Невероятно, но менее 5% большинства возрастных групп в Соединенных Штатах потребляют достаточное количество клетчатки (17).

Контроль ваших калорий, белков и клетчатки - это хорошее место для начала, если вы хотите улучшить свою фигуру и здоровье.

Физическая активность и физические упражнения

Физическая активность и физические упражнения являются другими важными компонентами для улучшения состава тела.

Они не только увеличивают количество потребляемых вами калорий, но и необходимы для оптимального роста мышц.

Так как состав тела может быть улучшен за счет уменьшения массы жира или увеличения мышечной массы, это важный момент.

Ваши мышцы должны испытывать физические нагрузки, особенно силовые тренировки, чтобы расти и становиться сильнее (18).

Тем не менее, многие виды упражнений потенциально могут помочь с потерей жира (19).

Американский колледж спортивной медицины утверждает, что 150–250 минут упражнений в неделю могут привести к небольшому снижению веса (20).

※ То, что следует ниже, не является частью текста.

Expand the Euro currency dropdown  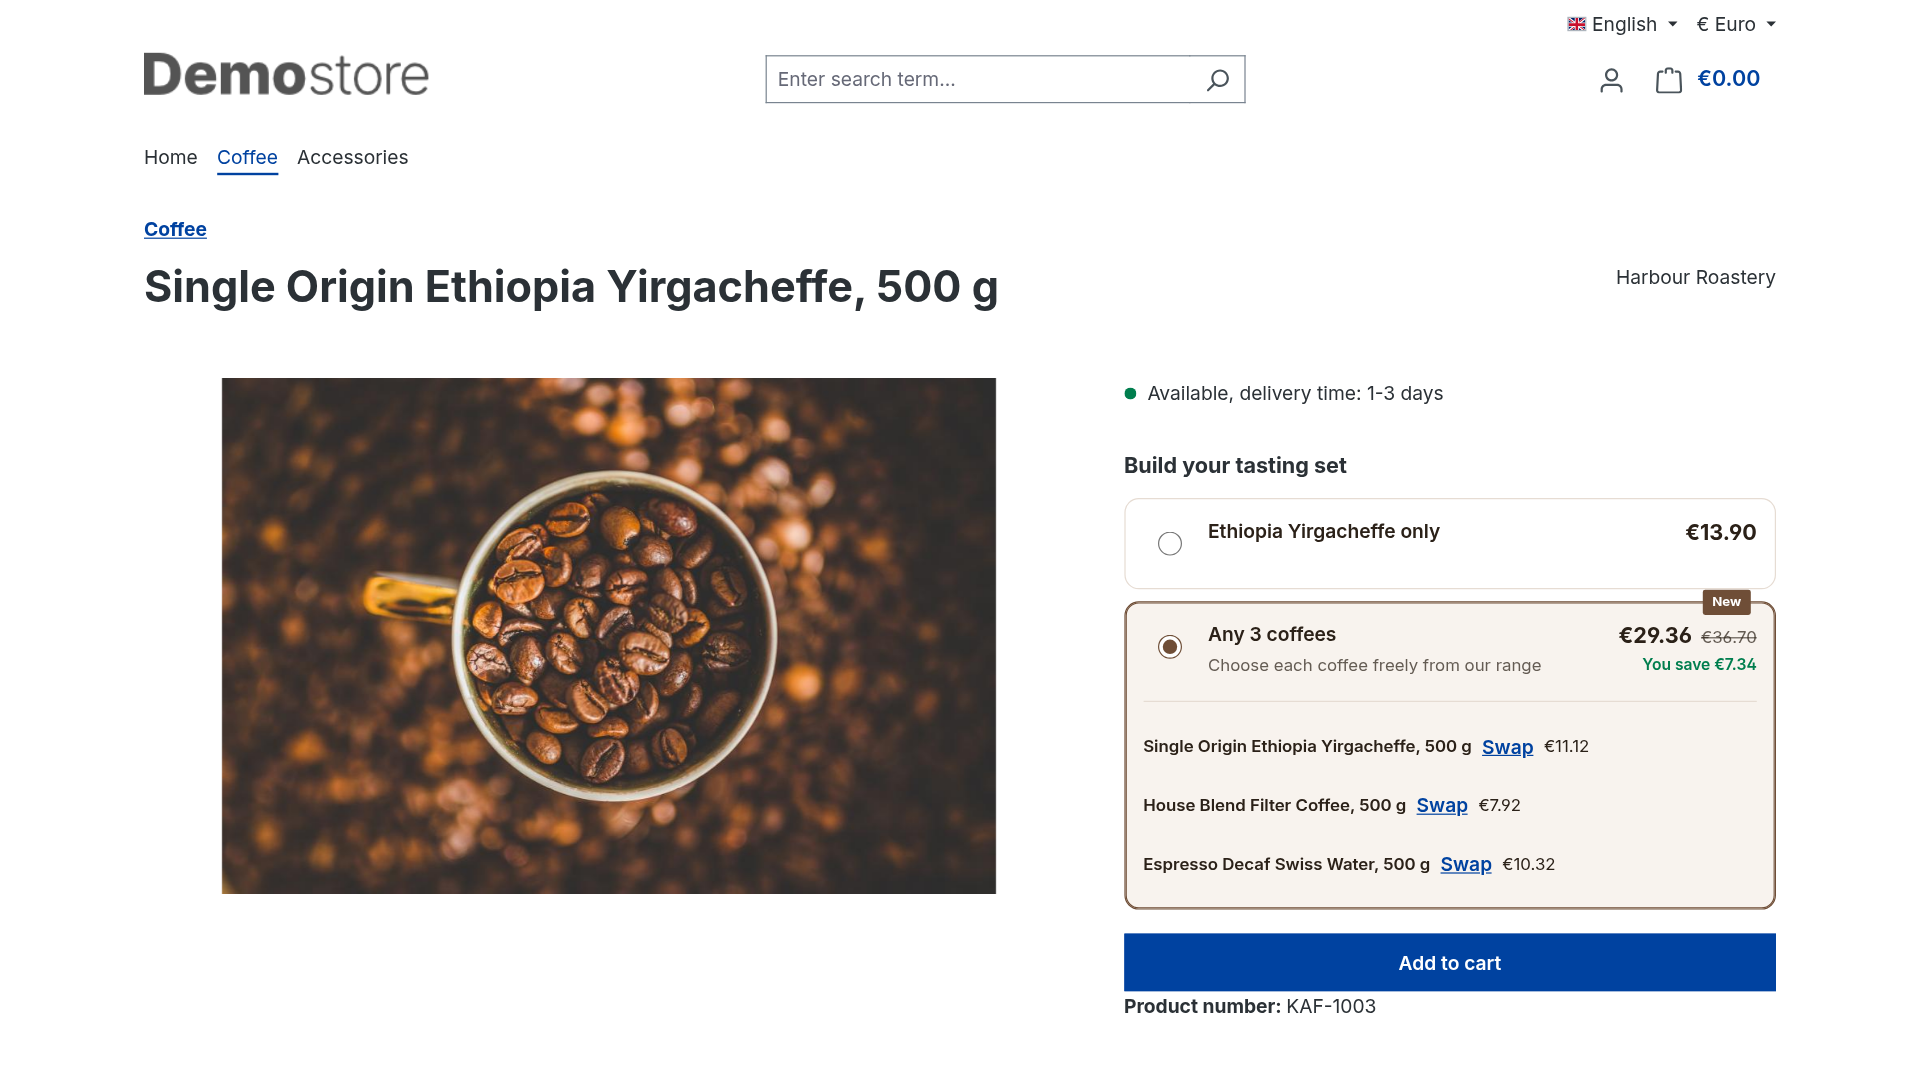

Если вы занимаетесь спортом 5 дней в неделю, это дает 30–50 минут в день, хотя они рекомендуют 250 или более минут в неделю, чтобы способствовать значительной потере веса (20).

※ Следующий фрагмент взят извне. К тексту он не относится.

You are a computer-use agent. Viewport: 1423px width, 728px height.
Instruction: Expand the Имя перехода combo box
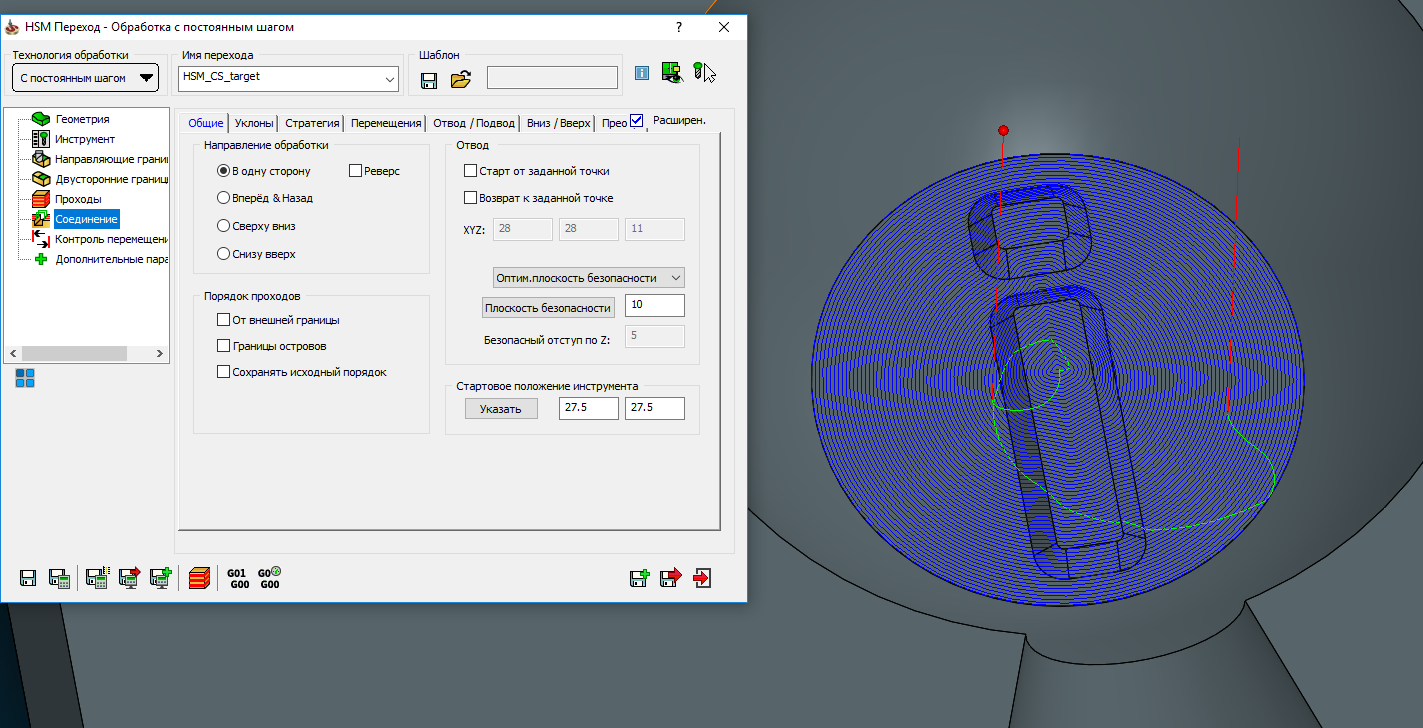[x=389, y=78]
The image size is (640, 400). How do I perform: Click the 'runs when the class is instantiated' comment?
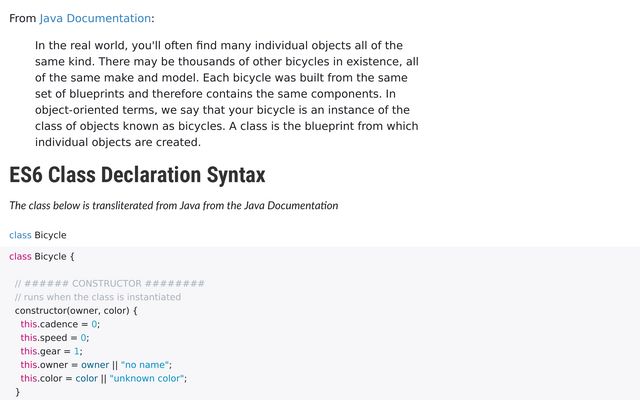98,297
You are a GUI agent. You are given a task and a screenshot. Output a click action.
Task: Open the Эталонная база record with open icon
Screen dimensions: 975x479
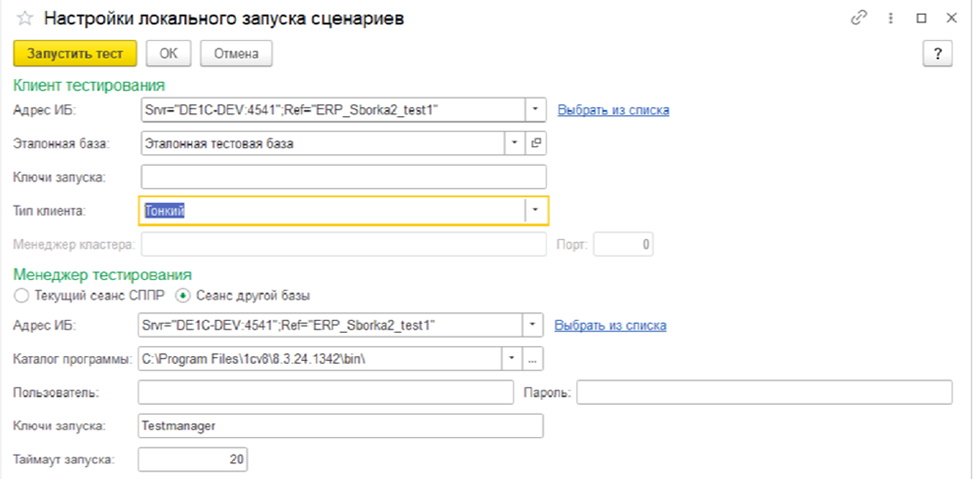pos(536,143)
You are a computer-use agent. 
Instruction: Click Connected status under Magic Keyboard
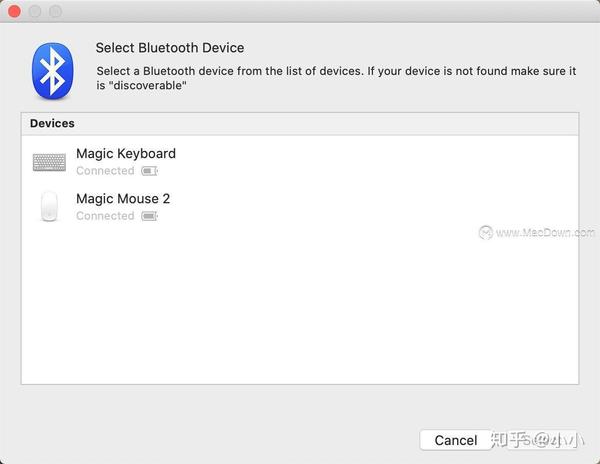coord(105,171)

Хотя эти рекомендации ориентированы на вес тела, важно помнить, что некоторые виды упражнений будут наращивать мышцы, пока вы теряете жир.

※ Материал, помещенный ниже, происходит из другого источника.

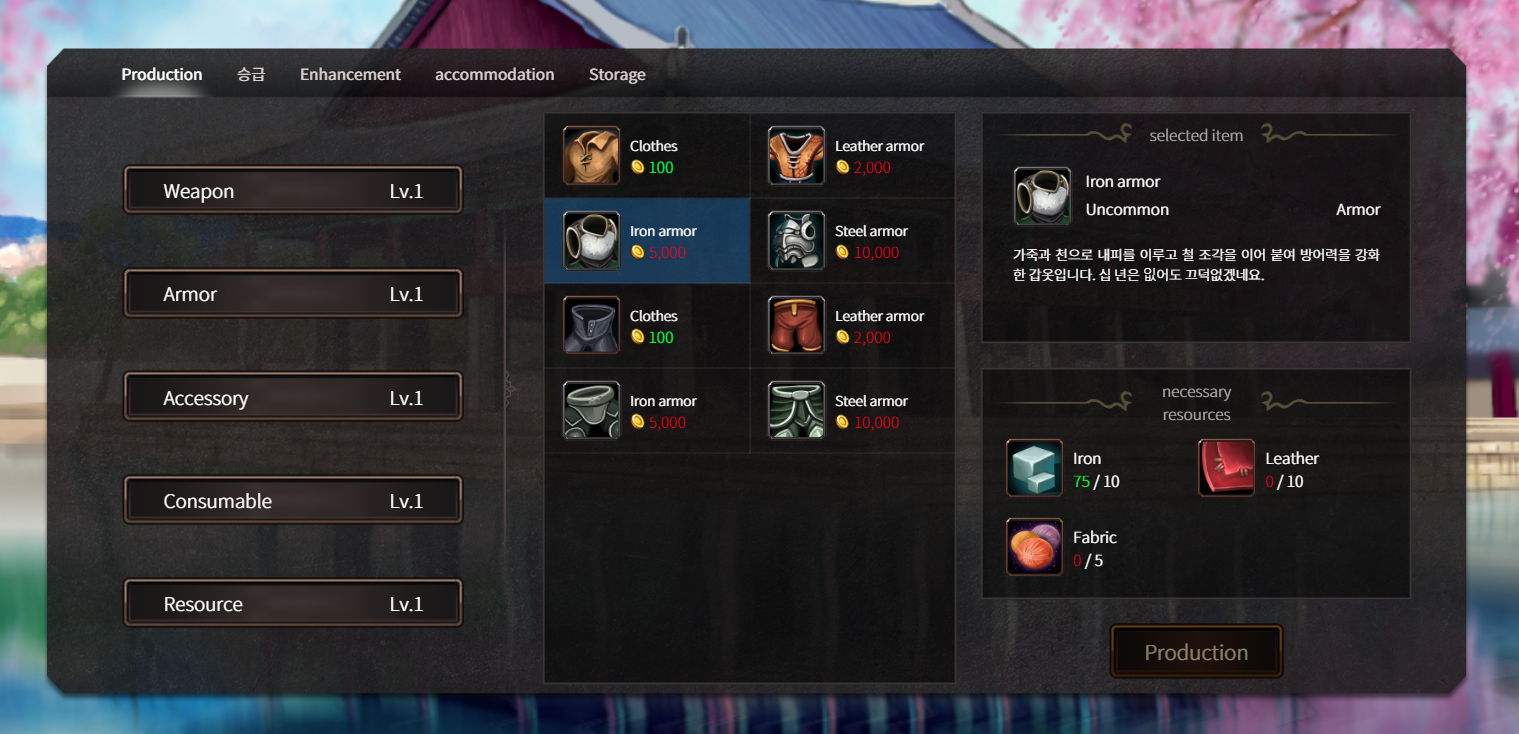
Task: Click the Fabric yarn resource icon
Action: pyautogui.click(x=1034, y=546)
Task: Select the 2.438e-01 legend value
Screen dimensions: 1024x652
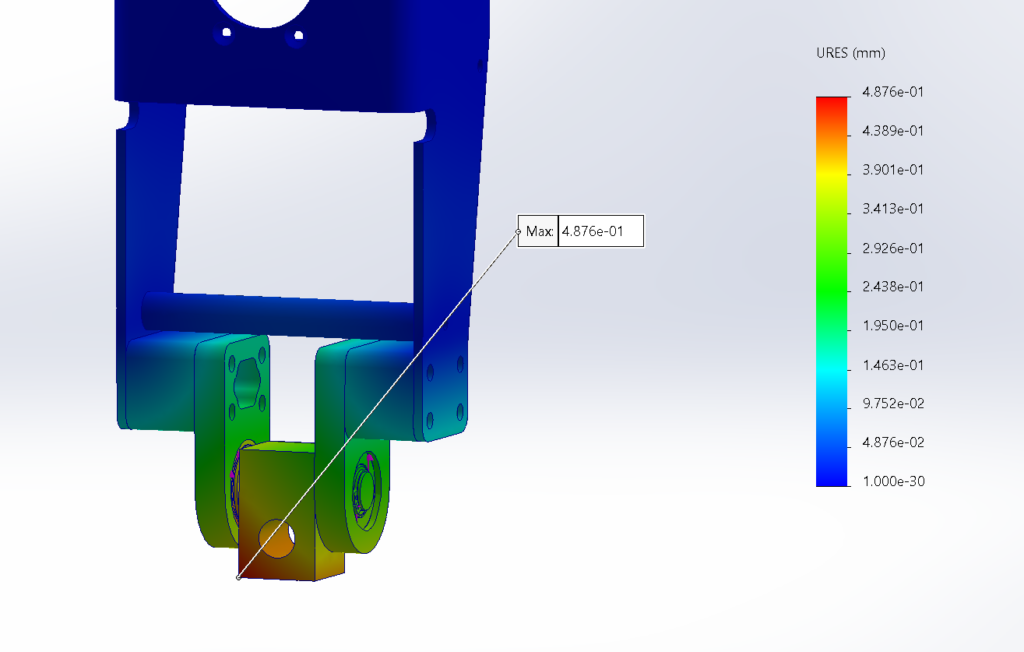Action: (893, 287)
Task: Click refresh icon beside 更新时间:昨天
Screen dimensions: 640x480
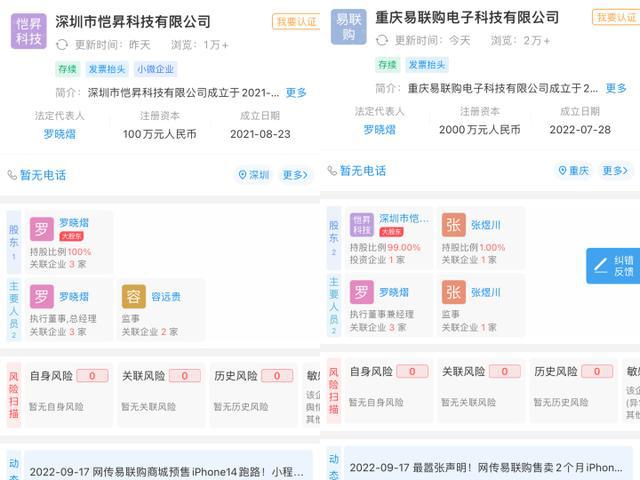Action: [x=63, y=45]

Это еще один пример того, почему думать о составе вашего тела, а не только о весе, - это хорошая идея.

Другие факторы

Дополнительные факторы помимо питания и физических упражнений могут повлиять на состав тела.

Есть некоторые свидетельства того, что люди с плохим качеством сна имеют худший состав тела, чем люди с хорошим качеством сна (21).

Тем не менее, неясно, улучшает ли сон хороший состав вашего тела или улучшается ли его сон (22).

В любом случае, стоит подумать, можно ли улучшить свои привычки сна.

Потребление алкоголя является еще одним фактором, который может повлиять на состав тела. Поскольку алкоголь содержит калории, он может способствовать избыточному потреблению калорий и увеличению жира (23).

Некоторые исследования также показали, что люди, которые потребляют много алкоголя, чаще страдают ожирением (24).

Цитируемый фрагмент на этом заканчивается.